### What to produce
Reproduce, from the lines below, exactly the stretch that begins at the line containing "Given: Click masked dots in server key input" and ends at the line containing "Given: Select the Mme HASHDAY row name", both included.

**** Input data ****

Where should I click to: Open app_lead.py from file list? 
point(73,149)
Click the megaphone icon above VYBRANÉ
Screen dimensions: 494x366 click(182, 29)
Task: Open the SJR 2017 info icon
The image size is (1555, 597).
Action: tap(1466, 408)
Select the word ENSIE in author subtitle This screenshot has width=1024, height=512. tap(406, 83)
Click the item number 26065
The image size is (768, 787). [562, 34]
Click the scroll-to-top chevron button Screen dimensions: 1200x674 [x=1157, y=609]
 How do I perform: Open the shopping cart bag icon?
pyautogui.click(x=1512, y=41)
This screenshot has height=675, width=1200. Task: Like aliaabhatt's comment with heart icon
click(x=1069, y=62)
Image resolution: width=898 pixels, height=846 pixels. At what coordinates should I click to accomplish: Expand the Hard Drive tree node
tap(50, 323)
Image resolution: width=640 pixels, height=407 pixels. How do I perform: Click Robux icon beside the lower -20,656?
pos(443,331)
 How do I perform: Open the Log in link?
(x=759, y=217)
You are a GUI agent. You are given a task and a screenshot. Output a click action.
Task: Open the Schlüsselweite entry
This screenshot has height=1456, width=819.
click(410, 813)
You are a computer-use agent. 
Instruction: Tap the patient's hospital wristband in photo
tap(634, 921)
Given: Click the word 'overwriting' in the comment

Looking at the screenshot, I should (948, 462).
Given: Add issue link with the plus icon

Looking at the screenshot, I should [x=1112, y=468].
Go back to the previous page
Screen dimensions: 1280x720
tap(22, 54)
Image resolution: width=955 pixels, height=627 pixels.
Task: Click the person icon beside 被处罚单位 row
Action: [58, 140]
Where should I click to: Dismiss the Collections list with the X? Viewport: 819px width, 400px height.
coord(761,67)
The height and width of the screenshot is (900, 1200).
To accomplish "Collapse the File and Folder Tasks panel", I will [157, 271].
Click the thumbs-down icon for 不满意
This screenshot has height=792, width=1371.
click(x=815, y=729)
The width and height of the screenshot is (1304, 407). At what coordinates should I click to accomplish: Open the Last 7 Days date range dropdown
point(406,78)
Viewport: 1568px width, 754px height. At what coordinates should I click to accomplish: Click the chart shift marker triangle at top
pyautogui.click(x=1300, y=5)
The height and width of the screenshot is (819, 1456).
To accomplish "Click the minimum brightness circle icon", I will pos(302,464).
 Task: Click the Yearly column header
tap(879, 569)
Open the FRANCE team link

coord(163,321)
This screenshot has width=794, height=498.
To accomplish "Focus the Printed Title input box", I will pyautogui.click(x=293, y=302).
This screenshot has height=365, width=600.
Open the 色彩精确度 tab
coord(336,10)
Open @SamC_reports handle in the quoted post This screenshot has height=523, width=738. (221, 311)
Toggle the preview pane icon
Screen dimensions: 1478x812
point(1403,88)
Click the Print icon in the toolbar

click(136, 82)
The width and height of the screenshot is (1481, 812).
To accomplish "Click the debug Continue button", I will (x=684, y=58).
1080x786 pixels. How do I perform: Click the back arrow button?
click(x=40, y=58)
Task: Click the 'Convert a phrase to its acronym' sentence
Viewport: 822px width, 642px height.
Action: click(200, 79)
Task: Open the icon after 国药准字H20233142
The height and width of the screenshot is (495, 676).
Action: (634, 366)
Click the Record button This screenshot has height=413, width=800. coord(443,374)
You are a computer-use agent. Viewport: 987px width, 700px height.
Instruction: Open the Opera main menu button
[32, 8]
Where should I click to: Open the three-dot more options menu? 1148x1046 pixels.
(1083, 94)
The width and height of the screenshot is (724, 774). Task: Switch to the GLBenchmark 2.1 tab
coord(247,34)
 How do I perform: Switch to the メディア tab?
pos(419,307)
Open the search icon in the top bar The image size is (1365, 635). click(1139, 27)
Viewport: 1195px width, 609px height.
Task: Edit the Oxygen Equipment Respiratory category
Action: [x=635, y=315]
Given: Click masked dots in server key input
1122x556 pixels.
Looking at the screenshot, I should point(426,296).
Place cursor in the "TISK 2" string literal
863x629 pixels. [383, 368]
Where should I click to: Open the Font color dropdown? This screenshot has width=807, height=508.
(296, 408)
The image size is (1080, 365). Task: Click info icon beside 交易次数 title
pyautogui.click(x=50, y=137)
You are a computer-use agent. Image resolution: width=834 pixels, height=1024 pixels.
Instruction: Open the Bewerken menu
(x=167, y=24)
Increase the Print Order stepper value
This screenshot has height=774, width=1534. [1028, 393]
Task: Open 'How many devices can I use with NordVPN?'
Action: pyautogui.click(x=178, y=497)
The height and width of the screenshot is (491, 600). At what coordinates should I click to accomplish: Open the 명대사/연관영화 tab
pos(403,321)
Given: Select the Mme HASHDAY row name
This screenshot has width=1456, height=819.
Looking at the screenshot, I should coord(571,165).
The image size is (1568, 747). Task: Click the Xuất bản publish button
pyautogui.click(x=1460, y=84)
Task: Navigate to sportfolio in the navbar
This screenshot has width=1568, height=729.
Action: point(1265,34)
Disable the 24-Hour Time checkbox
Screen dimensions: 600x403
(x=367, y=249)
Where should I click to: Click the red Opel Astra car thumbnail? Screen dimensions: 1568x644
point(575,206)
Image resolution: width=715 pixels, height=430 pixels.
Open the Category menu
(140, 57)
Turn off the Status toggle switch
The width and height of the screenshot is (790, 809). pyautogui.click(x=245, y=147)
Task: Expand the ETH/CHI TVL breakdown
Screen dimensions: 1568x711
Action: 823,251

****

### Final answer
Given: Click masked dots in server key input
1122x556 pixels.
Looking at the screenshot, I should point(426,296).
Place cursor in the "TISK 2" string literal
863x629 pixels. [383, 368]
Where should I click to: Open the Font color dropdown? This screenshot has width=807, height=508.
(296, 408)
The image size is (1080, 365). Task: Click info icon beside 交易次数 title
pyautogui.click(x=50, y=137)
You are a computer-use agent. Image resolution: width=834 pixels, height=1024 pixels.
Instruction: Open the Bewerken menu
(x=167, y=24)
Increase the Print Order stepper value
This screenshot has height=774, width=1534. [1028, 393]
Task: Open 'How many devices can I use with NordVPN?'
Action: pyautogui.click(x=178, y=497)
The height and width of the screenshot is (491, 600). At what coordinates should I click to accomplish: Open the 명대사/연관영화 tab
pos(403,321)
Given: Select the Mme HASHDAY row name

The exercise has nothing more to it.